There: Steinbeck was an asshole. Bad man. But he retained some talent... his last novel, The Winter of Our Discontent (1961), which, although hardly a masterpiece, was Steinbeck's best work since East of Eden. Steinbeck had found his last big subject—the moral deterioration of the times.Finally, though, Steinbeck can not escape criticism. Gottlieb tosses this softball: Steinbeck's heart, as always, is in the right place, but there's something artificial about Charley: many of the encounters he reports sound like pure inventions. His son John put it bluntly: "Thom and I are convinced that he never talked to any of those people.... He just sat in his camper and wrote all that shit."

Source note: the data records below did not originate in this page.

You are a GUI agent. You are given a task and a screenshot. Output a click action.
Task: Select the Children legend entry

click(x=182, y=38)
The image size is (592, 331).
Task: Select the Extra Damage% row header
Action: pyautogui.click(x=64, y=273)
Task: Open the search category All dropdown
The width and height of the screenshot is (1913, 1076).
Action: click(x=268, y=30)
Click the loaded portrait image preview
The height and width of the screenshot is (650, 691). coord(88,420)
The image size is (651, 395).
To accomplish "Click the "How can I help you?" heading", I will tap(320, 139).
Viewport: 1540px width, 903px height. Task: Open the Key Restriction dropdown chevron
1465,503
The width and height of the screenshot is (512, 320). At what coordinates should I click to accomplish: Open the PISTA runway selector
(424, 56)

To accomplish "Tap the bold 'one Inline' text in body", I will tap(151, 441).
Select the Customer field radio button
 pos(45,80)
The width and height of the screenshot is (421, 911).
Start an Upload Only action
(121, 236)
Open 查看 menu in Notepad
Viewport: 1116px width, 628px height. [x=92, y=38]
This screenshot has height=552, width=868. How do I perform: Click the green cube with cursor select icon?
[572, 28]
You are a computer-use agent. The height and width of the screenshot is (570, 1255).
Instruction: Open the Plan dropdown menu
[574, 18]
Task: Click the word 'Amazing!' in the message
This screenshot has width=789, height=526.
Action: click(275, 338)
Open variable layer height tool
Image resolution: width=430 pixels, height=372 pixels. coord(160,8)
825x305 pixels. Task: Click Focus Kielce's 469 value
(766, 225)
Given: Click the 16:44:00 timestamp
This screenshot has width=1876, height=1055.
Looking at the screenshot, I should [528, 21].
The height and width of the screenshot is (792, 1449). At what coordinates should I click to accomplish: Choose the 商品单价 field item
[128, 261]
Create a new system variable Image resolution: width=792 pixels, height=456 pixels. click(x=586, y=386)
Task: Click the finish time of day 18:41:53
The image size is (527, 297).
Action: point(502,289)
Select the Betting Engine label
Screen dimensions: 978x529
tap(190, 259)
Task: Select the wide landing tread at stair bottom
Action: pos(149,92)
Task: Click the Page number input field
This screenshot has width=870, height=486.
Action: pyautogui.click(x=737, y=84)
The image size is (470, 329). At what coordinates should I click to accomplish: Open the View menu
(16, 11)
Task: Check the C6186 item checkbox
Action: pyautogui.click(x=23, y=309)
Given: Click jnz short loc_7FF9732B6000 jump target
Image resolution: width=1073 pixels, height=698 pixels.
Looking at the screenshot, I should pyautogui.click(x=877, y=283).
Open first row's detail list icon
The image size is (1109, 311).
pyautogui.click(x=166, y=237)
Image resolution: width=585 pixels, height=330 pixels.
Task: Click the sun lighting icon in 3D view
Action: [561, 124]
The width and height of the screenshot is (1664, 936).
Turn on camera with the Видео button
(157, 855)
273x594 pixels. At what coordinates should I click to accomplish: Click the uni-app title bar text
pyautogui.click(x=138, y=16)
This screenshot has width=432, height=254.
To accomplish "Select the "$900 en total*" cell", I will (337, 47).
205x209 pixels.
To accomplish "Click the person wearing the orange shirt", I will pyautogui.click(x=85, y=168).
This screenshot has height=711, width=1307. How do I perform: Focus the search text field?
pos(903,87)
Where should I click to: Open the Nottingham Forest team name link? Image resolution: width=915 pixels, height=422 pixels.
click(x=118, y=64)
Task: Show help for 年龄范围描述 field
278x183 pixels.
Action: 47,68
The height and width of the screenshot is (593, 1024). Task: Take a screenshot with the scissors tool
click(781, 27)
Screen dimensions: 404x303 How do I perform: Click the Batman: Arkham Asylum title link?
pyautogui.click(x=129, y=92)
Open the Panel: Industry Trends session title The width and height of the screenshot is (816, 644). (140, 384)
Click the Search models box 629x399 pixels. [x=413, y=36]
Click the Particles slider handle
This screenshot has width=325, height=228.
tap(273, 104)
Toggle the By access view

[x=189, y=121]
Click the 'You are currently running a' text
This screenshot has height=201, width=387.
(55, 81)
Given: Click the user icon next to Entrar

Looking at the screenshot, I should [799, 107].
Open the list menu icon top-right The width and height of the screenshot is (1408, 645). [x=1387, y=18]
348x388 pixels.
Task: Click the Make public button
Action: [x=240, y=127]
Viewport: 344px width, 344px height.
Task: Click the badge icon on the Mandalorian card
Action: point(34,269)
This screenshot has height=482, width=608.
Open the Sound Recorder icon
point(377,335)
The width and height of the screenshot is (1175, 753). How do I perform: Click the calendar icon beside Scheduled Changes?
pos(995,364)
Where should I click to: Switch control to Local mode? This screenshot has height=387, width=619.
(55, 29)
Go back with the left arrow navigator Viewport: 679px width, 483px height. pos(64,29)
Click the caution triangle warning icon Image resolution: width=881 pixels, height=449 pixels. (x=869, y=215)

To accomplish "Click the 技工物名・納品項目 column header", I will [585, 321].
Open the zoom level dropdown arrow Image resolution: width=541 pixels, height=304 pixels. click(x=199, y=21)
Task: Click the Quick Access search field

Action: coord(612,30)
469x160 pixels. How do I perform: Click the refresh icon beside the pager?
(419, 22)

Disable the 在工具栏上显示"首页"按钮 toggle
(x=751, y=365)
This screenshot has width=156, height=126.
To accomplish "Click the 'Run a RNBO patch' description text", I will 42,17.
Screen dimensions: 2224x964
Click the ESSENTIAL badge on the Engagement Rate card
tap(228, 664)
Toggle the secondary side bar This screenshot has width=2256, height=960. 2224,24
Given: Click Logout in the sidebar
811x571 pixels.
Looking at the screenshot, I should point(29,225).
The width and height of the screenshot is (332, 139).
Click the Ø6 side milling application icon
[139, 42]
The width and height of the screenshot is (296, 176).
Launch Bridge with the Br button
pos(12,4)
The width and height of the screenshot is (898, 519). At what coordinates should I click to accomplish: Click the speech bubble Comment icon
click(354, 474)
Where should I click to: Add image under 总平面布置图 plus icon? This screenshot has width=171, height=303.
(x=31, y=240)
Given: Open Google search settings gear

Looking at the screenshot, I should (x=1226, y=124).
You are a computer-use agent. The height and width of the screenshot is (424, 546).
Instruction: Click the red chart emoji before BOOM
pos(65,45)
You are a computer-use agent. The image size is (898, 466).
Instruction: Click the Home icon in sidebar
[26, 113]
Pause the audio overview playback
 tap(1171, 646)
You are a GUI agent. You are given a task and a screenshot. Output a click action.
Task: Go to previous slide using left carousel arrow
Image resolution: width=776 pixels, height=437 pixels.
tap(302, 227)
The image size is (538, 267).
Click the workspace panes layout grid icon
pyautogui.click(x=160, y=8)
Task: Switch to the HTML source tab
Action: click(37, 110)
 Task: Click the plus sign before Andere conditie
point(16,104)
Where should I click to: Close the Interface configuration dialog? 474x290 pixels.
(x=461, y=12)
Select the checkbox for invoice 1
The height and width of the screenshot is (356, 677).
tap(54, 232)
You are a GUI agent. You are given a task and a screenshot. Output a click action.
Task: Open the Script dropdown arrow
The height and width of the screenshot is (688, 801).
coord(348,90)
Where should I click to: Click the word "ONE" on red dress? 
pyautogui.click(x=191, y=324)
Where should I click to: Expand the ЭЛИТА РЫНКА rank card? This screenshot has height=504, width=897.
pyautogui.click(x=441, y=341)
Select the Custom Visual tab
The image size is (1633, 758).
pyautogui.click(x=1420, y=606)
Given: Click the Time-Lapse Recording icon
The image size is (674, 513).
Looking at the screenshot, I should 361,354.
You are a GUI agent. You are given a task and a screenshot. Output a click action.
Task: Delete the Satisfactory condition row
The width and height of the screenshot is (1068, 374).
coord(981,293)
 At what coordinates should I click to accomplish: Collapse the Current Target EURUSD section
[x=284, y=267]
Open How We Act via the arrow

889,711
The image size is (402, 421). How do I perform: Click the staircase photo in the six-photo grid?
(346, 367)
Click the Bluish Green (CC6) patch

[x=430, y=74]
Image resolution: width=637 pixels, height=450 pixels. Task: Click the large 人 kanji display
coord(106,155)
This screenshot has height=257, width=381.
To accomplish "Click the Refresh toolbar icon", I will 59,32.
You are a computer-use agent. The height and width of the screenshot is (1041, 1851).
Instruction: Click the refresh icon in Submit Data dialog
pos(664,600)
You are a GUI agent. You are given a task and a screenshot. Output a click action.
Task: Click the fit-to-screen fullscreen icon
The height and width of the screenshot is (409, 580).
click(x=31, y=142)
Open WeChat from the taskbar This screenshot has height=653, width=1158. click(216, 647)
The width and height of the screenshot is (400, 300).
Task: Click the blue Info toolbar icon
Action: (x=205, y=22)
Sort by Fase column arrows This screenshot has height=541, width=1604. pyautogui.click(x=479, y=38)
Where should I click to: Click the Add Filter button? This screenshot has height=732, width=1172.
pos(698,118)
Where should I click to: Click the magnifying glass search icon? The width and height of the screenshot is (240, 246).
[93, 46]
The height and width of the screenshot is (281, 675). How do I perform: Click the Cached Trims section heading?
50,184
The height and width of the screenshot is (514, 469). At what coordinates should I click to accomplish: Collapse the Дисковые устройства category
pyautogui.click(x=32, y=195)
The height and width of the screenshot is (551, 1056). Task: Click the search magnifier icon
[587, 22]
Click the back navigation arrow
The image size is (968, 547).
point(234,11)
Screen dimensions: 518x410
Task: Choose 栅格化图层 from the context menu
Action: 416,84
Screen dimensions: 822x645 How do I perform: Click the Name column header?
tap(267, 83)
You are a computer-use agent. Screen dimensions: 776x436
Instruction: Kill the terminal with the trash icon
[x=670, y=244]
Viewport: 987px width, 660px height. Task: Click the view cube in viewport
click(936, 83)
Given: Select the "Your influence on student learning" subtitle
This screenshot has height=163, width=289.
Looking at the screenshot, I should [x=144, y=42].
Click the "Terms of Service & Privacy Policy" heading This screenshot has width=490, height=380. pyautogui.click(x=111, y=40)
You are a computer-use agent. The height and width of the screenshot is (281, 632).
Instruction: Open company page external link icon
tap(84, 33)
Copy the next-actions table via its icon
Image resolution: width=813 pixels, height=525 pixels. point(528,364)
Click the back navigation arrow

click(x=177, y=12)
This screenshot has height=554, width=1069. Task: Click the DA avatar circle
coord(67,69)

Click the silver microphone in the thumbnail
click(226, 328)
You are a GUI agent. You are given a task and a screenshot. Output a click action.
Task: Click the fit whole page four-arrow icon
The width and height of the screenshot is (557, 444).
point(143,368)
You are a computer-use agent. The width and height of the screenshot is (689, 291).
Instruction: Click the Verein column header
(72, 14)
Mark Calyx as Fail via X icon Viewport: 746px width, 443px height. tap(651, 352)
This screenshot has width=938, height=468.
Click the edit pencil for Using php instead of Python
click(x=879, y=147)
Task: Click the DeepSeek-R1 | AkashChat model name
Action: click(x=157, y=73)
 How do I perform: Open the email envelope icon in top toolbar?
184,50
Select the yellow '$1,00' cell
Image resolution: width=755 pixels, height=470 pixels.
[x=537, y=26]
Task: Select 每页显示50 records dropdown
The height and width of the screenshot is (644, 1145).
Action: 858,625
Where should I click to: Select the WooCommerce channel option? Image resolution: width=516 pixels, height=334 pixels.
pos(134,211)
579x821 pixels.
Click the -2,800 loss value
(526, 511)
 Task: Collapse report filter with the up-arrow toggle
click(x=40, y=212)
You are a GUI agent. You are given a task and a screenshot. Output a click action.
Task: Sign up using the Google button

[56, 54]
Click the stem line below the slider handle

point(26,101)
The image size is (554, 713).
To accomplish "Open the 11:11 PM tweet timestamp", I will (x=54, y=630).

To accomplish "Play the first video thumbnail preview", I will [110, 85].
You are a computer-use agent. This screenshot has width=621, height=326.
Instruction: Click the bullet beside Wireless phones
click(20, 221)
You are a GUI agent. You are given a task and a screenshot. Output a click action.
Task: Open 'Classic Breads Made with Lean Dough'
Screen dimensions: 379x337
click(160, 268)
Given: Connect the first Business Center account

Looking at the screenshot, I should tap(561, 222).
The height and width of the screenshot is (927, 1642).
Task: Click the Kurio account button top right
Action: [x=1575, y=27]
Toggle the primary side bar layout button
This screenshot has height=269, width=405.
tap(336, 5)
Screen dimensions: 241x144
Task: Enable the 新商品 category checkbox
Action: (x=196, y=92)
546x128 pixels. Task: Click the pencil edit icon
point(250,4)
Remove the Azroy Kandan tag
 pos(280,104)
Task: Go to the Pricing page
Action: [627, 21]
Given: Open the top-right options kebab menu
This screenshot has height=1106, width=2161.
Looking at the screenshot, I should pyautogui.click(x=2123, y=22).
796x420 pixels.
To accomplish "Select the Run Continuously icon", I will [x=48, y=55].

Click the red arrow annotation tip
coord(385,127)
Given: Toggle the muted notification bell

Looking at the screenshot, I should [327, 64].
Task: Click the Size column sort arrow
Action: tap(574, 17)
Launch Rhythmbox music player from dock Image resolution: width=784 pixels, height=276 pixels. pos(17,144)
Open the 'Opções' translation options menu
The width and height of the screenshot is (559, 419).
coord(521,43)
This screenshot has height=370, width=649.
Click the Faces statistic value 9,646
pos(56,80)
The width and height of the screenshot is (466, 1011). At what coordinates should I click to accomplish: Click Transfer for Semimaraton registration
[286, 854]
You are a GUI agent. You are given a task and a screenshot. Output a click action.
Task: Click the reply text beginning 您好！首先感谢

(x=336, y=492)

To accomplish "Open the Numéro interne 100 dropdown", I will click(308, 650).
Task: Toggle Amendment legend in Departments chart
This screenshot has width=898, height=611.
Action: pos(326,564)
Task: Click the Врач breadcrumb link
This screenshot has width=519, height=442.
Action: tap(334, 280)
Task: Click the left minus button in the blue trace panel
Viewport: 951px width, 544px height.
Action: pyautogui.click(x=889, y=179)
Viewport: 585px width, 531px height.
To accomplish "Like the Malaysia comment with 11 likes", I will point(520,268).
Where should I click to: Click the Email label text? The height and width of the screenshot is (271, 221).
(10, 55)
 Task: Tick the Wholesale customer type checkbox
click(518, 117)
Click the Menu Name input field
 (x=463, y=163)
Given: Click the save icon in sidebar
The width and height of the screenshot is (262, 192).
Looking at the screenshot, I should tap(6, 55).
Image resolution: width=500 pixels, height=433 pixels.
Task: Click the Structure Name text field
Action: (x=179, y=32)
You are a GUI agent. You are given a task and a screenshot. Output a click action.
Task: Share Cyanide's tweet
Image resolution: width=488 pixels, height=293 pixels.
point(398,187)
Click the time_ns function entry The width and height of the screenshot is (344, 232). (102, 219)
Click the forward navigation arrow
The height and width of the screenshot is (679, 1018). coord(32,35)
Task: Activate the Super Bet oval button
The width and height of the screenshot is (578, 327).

And some final disapproval: You could say that by the end he had evolved into a kind of minor and irrelevant prophet, both disillusioned and irredeemably optimistic.
Worst of all, And he's become that unfashionable and embarrassing thing, a patriot. Somewhere along the way, "The Battle Hymn of the Republic" had turned into "My Country, 'Tis of Thee."
Bad John: a patriot, corny. Bad John. I'm amazed that Gottlieb can lambast Steinbeck for being, embarrassingly, patriotic.